Reviews

Mentionables Reviews by Jay Ruzesky

Us, Now: Stories from the Quilted Collective, edited by Lisa Moore (St. John's: Breakwater Books, 2021). Paperbound, 150 pp., $22.95.

P. K. Page, Metamorphosis: Selected Children's Literature, edited by Margaret Steffler (Erin: Porcupine's Quill, 2020). Paperbound, 232 pp., $22.95.

Patricia Robertson, Hour of the Crab (Fredericton: Goose Lane, 2021). Paperbound, 248 pp., $22.95.

David Adams Richards, Darkness (Toronto: Doubleday, 2021). Hardbound, 294 pp., $36.95.

Us, NowThe Quilted Collective is a racialized group of writers brought together, as Lisa Moore explains in her introduction to this collection, by mandate of the Office of Immigration and Multiculturalism of Newfoundland and Labrador, which commissioned Moore to offer a series of writing workshops with a view to creating a book. From this inorganic genesis comes a collection of stories that works remarkably well to highlight diversity in Newfoundland writing and also to offer perspectives on being an immigrant somewhere other than Toronto. What is perhaps surprising, given the relative inexperience of some of the writers collected here, is that the quality of the work is consistently high, and there is a wonderful diversity of writing styles, from Prajwala Dixit’s “Ondu Nenapu,” which is composed as a series of short, poetic prose pieces, to Sobia Shaheen Shaikh’s intense, secondperson story, “Softly, With Niyyat.” The voices collected in this fine anthology introduce a powerful company of storytellers to the rest of the country.


MetamorphosisA collection of works for children by P. K. Page might at first seem a stretch. One could argue that even her works “for” children, such as her trilogy of fables, The Sky Tree, are also meant for an adult audience. But for Page the idea of childhood, as Margaret Steffler points out in her excellent introduction to this book, is a state of being that represents curiosity about and wonder for the world, and that sense is something that unites the work here. The book is organized around genre and this helps highlight the many ways that Page did write for and about children. So we get the fables and stories that were published first as illustrated children’s works, and also an essay by Page on folk tales, and, wonderfully, a set of one‐act plays for children that Page wrote when she was involved with the Theatre Guild of St. John in the 1930s. Metamorphosis is the sixth volume of a larger project of the Collected Works of P. K. Page by Porcupine’s Quill and an excellent addition to the set.
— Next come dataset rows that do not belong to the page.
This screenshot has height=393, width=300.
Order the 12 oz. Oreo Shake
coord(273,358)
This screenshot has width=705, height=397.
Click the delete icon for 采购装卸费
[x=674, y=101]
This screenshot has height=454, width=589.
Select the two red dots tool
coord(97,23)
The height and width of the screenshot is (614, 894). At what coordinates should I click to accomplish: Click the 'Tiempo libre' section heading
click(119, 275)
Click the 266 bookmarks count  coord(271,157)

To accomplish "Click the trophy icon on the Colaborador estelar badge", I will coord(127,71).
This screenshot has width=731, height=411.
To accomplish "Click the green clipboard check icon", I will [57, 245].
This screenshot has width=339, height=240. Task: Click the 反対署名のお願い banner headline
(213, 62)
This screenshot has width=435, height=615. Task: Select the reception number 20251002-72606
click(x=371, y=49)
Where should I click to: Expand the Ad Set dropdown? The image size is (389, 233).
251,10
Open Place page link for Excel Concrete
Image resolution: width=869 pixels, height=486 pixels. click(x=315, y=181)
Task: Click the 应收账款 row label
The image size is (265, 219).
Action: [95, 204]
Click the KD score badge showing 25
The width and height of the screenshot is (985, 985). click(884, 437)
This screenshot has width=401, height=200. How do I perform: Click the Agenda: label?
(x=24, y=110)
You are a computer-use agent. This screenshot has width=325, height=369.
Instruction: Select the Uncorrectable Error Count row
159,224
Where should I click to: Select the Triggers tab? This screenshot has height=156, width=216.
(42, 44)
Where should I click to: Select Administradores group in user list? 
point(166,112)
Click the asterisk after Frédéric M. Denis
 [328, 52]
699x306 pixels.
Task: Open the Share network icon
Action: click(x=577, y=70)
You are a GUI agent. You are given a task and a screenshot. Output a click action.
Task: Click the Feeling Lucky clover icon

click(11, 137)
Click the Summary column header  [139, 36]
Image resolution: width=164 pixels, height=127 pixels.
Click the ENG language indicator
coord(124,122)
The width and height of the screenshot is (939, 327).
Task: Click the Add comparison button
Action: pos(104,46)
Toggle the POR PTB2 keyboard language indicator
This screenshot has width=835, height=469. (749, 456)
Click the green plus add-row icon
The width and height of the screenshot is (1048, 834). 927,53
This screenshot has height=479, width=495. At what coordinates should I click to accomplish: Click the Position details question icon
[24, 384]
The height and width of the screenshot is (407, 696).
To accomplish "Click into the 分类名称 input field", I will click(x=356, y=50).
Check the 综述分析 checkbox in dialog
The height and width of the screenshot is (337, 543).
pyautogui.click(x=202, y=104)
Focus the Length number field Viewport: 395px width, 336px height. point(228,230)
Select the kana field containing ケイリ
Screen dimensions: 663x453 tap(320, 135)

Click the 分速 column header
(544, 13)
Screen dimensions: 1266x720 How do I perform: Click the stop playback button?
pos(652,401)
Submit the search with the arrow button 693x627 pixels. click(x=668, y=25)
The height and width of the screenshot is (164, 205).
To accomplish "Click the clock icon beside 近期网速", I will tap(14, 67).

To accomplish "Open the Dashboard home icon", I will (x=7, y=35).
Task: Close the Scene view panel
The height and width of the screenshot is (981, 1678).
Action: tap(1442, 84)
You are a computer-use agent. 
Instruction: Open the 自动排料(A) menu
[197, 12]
Hour of the CrabThis masterful collection of stories makes an immediate impression because of the quality of the writing. Patricia Robertson’s language is memorable, and she writes with a sure‐footed immediacy using tested narrative tools to get the reader’s attention. The first story, which gives the book its title, begins: “Kate, walking along the beach, found the body.” Before long, though, we realize that we have surpassed the “murder‐mystery” genre and are into something more compelling and human. “Fire Breathing” is set in British Columbia in the near future when the “fire season” doesn’t end and forests continue to burn in November and on into March. Rather than preach about climate change, however, Robertson invests us in a story about an aging firefighter whose wife is about to have a baby and leaves us wondering about the future the baby might inherit. Other stories subtly raise timely issues of lost language, refugees, and migration, and do so with cinematic strokes of brilliance.


DarknessDavid Adams Richards is a profound voice in Canadian writing, partly because his darkly vivid style and his careful observations of human fallibility remind us of the great Russian writers of a century ago, and partly because he has so firmly rooted his stories in the Miramichi region of New Brunswick as to give the place a kind of life for outsiders. His latest novel, Darkness, is an examination of blame and the need to hold someone accountable, even when the evidence is uncertain. The narrative structure of the book seems at first an odd choice. The novel opens with an announcement about a symposium on a report by John Delano which was aimed at “rehabilitating the memory … of Orville MacDurmot,” and the first chapter gently shifts into the story of the day that Delano sat down with Cathy MacDurmot, Orville’s sister, and told her the results of his report in person. That talk is the rest of the novel and the choice to deliver the story to readers as a conversation creates a passive and distant sense of the reveal of events. It feels like the device ought to frame a more direct, third‐person telling of the story, but such is not the case. Richards takes a risk with this approach because narrative tension builds slowly in Delano’s telling of the tale. For the dedicated reader, though, there are great rewards as Richards takes us deeper into the complexities of the case. By the time we are nearing the end, the book’s pages turn swiftly.